If you have kids, book the Westin. The pools are better suited for them, and the room layouts are more flexible. If you are on a honeymoon or a "get away from everyone" trip, spend the extra money for the Buoy Haus. Being able to walk directly from your room onto the sand is a game-changer.
2. Rent a car, but only for a day.
Driving in St. Thomas is on the left side of the road and it’s terrifying for the uninitiated. The roads are steep, narrow, and people drive fast. Rent a car for one day to visit Magens Bay or to take the car ferry over to St. John. For the rest of your trip, rely on the water taxi and the local safari buses (the $2 open-air taxis).

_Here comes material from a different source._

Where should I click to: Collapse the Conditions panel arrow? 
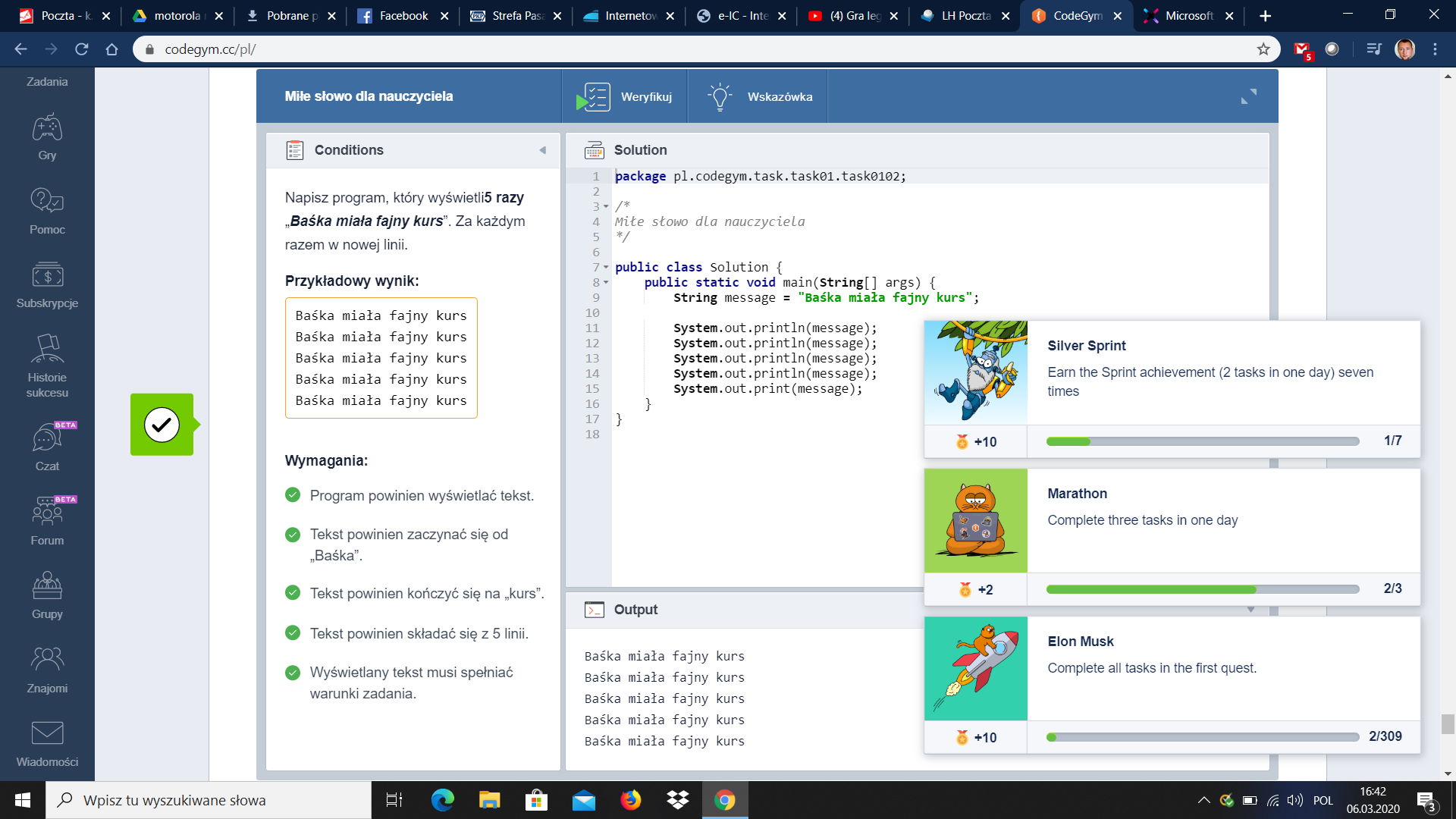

3. Check the Cruise Ship Schedule.
This is the "pro tip" most people miss. Charlotte Amalie is one of the busiest cruise ports in the world. When four ships are in port, downtown is a madhouse. Check the schedule online (search "St. Thomas Cruise Ship Schedule 2026"). Plan your shopping or "town days" for when there are zero or one ship in port. On the days with five ships? Stay at the resort. Hide.
4. Explore the "Other" Morningstar.
The beach is long. Most people huddle right in front of the resort chairs. If you walk toward the far end of the beach (away from the hotels), it gets much quieter. It’s a great spot for a morning walk before the sun gets too aggressive.
5. Book dining reservations early.
Even though there are many restaurants, the good ones like Isla Beach Club fill up fast, especially during peak season (December through April). Don't walk down at 7:00 PM expecting a table with a view.
The Frenchman’s Reef and Morning Star Marriott Beach Resort might have changed its name and its face, but the location remains the best real estate on the island. It’s a comeback story that took too long but ultimately delivered a product that matches the 2026 standard of luxury. Just bring your walking shoes—those hills are no joke.